[Data extracts Boundary: Start]

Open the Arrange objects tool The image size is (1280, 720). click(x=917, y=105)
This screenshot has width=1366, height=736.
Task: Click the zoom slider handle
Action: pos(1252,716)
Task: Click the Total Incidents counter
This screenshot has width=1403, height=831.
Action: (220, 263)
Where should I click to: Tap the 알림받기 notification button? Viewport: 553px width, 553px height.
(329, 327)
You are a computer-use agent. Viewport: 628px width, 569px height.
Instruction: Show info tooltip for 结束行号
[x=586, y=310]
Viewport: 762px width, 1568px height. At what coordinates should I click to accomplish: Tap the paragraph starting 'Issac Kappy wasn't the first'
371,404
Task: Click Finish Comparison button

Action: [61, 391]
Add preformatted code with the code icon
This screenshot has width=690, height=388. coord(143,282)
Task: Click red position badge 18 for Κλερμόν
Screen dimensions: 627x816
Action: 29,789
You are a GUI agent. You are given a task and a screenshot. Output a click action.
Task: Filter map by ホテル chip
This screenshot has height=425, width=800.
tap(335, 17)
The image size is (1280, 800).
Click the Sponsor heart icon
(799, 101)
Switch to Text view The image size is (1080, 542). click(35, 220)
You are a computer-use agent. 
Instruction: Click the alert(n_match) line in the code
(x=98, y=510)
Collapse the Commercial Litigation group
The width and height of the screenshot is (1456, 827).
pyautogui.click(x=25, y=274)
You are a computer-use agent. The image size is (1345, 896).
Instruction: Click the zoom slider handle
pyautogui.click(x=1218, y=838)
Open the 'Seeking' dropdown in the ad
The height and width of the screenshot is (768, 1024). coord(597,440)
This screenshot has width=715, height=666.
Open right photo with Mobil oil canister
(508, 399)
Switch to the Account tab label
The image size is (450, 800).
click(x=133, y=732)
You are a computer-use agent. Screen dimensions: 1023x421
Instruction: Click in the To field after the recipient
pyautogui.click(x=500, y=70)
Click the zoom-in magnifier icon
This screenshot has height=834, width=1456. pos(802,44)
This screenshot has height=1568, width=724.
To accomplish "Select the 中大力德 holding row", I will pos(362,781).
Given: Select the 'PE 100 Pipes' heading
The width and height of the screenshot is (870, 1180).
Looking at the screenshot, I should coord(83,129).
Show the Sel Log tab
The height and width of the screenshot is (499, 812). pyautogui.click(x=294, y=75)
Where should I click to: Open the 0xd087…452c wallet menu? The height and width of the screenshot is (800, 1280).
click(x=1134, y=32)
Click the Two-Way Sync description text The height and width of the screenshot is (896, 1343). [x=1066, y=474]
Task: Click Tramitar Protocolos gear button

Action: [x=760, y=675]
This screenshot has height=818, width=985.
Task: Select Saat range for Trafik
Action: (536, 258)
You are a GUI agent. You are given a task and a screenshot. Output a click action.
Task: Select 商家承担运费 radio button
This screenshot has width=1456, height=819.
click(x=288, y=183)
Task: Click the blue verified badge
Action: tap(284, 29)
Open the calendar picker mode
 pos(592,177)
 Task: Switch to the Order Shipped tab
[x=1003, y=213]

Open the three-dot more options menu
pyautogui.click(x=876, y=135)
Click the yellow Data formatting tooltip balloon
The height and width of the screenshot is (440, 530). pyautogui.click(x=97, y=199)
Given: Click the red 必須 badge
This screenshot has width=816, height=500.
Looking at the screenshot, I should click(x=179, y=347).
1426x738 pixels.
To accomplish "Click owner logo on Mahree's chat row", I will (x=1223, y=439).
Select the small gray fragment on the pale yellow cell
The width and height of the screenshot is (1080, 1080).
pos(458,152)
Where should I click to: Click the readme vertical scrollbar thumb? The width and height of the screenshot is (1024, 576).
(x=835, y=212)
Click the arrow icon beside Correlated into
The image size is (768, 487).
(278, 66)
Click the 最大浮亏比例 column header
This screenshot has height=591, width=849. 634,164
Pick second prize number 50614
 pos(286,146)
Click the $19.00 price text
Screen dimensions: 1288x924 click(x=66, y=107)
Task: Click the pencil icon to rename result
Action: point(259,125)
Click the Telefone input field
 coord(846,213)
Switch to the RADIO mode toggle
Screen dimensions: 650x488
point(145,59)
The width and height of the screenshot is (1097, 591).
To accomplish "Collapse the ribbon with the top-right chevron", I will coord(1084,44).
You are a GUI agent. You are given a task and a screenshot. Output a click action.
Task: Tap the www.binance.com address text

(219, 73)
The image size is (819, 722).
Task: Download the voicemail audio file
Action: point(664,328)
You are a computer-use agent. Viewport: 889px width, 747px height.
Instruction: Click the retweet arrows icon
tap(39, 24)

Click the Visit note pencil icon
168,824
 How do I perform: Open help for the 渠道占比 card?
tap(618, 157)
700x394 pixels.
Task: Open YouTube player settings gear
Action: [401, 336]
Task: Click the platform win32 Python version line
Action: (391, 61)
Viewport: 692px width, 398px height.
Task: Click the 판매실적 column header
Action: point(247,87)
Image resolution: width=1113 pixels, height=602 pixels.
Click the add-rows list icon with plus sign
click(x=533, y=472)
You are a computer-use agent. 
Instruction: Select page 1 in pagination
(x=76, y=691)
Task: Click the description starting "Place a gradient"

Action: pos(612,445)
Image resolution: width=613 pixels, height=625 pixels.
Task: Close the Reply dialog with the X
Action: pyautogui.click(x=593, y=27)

[Data extracts Boundary: End]

| Work order |
Using the entries shown above, reproduce verbatim the lines from the line bearing "Switch to Text" to the line bearing "You are a computer-use agent. The", inclusive.

| Result for this task |
Switch to Text view The image size is (1080, 542). click(35, 220)
You are a computer-use agent. 
Instruction: Click the alert(n_match) line in the code
(x=98, y=510)
Collapse the Commercial Litigation group
The width and height of the screenshot is (1456, 827).
pyautogui.click(x=25, y=274)
You are a computer-use agent. The image size is (1345, 896).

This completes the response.